Lightsail Instance Fails Every 20 to 40 days

ng flag

I'm running Ubuntu 20.04.3 on a 1 GB RAM 1 VCPU 40GB SSD Lightsail instance. It runs NGINX serving a single Wordpress instance. The WP site is the web presence of our local Apple user group and gets very little traffic.

About once a month (plus or minus a few days) the Wordpress site goes away.

When that happens I'm unable to SSH into the Lightsail instance, neither through my SSH client (iTerm2) nor the AWS console. It appears to connect, but the screen is blank and there is no login prompt.

Rebooting the instance from the AWS console has no effect on the issue.

If I stop and restart the Lightsail instance everything comes back, but the public IP address has changed which means I need to make changes to DNS.

Syslog doesn't show anything I can see as the problem.

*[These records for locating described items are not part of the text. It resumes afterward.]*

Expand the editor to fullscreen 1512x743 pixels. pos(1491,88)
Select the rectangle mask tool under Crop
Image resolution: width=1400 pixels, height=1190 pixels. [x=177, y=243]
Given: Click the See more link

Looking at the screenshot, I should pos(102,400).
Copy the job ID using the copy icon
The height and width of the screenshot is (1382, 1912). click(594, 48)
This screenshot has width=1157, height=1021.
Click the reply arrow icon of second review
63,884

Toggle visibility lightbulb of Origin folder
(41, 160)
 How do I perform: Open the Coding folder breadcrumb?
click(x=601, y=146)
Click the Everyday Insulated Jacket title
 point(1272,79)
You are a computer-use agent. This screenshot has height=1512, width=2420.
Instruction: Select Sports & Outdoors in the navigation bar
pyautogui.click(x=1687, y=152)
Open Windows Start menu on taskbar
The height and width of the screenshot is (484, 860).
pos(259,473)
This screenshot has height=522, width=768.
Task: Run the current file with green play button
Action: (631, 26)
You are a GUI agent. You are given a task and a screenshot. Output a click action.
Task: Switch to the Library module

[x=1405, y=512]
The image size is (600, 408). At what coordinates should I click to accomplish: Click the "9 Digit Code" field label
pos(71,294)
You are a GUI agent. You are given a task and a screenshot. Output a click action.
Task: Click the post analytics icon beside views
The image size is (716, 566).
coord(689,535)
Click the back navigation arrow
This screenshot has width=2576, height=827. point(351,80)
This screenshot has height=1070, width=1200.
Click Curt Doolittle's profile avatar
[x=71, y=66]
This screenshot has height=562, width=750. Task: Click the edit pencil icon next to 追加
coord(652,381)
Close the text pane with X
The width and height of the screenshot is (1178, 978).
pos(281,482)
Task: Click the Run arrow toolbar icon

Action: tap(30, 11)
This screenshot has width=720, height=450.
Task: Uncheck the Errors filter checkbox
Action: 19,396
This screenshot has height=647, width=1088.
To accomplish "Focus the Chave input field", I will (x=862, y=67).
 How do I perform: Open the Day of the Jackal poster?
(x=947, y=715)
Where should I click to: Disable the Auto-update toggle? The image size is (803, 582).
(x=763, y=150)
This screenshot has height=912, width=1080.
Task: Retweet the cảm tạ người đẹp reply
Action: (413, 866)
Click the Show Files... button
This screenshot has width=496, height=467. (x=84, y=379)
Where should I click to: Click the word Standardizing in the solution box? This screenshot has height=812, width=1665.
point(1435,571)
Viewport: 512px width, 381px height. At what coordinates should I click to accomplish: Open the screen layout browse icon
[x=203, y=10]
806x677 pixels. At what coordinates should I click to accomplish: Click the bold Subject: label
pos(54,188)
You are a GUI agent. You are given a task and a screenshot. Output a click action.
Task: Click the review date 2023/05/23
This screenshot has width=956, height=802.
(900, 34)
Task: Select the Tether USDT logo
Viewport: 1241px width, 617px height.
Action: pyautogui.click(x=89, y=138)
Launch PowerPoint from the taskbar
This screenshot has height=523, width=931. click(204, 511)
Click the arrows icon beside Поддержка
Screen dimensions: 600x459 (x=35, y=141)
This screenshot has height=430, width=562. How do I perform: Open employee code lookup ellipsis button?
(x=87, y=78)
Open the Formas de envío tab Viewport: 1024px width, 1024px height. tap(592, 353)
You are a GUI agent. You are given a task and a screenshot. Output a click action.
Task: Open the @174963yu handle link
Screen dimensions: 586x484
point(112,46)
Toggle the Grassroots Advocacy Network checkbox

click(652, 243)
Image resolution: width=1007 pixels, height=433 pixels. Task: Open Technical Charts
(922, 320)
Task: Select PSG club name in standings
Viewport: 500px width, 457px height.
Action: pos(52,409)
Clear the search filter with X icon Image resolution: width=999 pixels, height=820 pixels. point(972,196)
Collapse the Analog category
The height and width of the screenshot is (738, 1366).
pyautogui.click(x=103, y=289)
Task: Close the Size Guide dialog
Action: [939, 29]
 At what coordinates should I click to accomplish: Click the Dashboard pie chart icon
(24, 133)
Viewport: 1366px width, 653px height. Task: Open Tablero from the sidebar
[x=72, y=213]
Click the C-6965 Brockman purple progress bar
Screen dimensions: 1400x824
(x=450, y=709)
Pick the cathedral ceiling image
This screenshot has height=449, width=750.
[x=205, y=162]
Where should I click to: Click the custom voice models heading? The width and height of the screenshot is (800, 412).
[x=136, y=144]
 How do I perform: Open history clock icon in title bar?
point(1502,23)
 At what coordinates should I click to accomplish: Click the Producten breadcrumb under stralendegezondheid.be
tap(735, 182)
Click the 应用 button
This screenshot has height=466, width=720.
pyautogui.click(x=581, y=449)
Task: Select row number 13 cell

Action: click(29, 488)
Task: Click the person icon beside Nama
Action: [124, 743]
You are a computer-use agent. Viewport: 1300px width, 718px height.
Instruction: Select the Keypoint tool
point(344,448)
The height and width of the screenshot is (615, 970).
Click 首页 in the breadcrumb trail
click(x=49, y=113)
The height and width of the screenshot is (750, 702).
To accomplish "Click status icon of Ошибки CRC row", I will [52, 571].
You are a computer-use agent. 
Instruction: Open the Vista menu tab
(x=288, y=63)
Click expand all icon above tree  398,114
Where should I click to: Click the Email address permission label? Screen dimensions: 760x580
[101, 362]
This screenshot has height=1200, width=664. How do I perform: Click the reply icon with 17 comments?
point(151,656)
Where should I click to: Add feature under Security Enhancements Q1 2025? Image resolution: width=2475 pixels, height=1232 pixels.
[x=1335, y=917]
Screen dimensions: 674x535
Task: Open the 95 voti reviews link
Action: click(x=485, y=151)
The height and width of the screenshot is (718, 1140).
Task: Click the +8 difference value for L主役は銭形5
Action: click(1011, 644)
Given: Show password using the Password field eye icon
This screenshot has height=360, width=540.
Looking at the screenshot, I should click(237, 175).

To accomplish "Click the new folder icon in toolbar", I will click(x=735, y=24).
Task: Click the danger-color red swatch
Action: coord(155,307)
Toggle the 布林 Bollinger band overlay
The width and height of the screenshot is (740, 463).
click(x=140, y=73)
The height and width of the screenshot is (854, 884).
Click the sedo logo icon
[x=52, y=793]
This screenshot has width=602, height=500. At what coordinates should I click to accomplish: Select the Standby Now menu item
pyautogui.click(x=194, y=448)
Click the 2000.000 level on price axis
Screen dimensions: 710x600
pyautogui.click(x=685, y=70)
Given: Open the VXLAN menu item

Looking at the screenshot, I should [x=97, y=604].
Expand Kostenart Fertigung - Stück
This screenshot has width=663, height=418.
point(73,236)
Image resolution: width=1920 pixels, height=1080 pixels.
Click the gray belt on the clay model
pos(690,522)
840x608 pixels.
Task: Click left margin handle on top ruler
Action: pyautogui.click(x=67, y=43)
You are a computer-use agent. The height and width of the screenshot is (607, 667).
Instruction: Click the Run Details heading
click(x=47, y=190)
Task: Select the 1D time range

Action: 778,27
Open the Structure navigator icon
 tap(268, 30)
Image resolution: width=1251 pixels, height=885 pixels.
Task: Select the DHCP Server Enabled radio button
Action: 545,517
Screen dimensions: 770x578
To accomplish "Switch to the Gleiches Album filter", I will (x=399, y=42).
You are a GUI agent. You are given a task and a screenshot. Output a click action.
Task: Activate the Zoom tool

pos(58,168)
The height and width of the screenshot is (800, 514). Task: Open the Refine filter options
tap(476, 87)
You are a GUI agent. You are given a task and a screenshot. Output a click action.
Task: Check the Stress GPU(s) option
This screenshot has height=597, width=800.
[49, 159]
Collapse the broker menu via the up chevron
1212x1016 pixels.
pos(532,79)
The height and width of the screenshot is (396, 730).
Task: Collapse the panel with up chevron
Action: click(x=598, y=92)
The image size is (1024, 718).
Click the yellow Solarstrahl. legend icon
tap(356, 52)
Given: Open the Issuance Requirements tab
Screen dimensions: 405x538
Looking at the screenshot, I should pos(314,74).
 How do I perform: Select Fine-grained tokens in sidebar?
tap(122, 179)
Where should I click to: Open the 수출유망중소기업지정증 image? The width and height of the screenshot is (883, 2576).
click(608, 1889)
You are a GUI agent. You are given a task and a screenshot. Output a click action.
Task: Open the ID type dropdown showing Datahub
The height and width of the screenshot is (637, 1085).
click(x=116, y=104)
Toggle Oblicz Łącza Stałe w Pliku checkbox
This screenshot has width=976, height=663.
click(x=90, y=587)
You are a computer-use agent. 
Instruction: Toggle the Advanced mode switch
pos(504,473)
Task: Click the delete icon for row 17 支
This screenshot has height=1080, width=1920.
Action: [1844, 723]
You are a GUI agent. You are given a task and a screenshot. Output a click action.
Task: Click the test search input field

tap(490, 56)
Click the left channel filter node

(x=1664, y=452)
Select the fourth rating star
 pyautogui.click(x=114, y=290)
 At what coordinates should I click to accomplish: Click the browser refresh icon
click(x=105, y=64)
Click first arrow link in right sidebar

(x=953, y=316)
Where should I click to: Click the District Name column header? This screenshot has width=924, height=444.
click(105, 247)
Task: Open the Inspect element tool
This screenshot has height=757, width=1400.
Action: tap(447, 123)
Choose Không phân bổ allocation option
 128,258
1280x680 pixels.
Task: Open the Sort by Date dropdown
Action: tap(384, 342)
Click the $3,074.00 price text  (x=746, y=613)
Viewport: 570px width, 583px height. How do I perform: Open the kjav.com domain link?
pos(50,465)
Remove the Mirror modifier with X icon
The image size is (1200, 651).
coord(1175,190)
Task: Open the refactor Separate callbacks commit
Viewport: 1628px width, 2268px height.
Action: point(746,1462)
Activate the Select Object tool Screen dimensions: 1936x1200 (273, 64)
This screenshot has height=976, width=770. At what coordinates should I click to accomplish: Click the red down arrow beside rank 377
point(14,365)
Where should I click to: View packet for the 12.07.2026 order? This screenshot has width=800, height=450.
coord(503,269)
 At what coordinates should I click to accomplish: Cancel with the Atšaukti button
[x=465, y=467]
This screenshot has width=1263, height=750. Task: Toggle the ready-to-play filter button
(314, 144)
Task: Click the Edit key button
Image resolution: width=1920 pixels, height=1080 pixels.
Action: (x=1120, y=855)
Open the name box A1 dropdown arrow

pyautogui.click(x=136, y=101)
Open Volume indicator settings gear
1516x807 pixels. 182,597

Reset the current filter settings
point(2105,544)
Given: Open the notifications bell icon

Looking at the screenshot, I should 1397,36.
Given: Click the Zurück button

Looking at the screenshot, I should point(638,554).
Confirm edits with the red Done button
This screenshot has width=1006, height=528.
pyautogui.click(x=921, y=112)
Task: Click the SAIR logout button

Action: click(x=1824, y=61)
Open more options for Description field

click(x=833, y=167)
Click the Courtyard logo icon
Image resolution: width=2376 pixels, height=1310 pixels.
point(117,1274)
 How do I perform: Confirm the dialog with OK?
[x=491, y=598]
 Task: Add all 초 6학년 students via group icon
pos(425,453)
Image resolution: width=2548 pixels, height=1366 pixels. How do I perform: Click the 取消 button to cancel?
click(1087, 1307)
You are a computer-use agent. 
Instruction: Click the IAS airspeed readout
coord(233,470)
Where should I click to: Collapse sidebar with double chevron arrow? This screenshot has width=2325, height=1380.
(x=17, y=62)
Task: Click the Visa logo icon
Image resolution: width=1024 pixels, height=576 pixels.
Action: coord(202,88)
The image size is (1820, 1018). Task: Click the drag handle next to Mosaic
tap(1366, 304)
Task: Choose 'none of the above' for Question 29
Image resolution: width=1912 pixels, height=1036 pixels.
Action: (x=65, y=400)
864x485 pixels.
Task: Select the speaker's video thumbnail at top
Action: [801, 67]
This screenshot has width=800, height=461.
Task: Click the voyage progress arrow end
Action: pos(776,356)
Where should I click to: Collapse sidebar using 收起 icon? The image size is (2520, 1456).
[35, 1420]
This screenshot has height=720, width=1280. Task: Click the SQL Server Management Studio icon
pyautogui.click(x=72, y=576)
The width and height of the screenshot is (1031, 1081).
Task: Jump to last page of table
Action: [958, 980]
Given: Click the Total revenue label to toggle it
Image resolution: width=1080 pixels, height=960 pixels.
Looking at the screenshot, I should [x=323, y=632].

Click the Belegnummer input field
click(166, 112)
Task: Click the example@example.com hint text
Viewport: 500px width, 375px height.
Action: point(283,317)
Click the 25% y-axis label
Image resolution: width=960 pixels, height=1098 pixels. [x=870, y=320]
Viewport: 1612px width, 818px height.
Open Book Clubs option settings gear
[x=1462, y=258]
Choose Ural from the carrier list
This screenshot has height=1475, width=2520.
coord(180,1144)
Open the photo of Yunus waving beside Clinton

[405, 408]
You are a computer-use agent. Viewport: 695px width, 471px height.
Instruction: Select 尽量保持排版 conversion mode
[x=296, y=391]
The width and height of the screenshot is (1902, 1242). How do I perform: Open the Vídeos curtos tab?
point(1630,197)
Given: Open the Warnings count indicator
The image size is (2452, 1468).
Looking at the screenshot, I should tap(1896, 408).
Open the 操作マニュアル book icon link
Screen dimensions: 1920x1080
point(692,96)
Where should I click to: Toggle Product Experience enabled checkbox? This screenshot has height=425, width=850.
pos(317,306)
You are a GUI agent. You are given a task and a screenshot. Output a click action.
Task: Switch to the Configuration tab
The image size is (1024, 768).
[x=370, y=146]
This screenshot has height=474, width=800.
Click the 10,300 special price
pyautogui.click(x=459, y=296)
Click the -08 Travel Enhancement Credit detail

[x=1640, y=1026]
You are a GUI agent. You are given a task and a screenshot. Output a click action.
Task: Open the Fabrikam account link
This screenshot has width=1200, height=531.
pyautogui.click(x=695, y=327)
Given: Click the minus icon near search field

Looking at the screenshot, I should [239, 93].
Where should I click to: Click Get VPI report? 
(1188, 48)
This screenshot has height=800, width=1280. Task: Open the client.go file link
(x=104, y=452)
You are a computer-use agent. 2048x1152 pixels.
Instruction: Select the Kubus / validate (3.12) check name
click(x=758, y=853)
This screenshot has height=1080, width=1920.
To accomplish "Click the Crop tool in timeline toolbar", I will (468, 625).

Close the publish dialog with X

Any suggestions as to what I should be looking for?

Nmath avatar
ng flag
Sounds to me like an IP addressing problem. Are you not using a static IP address?
in flag
From the look of the AWS “Support” forum, [this is a relatively common issue](https://forums.aws.amazon.com/thread.jspa?threadID=269360&start=50&tstart=0). There are a few possible solutions mentioned in the thread, but none are silver bullets. It may be better to switch to a self-managed EC2 instance
ng flag
@Nmath... yes it static addressing withing the limits imposed by AWS. Stopping and restarting the instance forces a new IP address.
ng flag
Qmatingo... I think your exactly right. I had almost reached that conclusion myself. I have an EC2 instance that's been running flawlessly for about 18 months. Now I just have to do a bit of web searching to see if there's an easy way to migrate from Lightsail to EC2. Given the view count on the forum thread you show above it's clear that nobody at Amazon gives a flying-fig about this problem.
Score:0
ng flag

@matigo has the best solution. "Move it to EC2". Lightsail appears to be totally unsupported. I think, though, that I'll look at Linode and Digital Ocean VPS offerings first. No point rewarding AWS for bad service.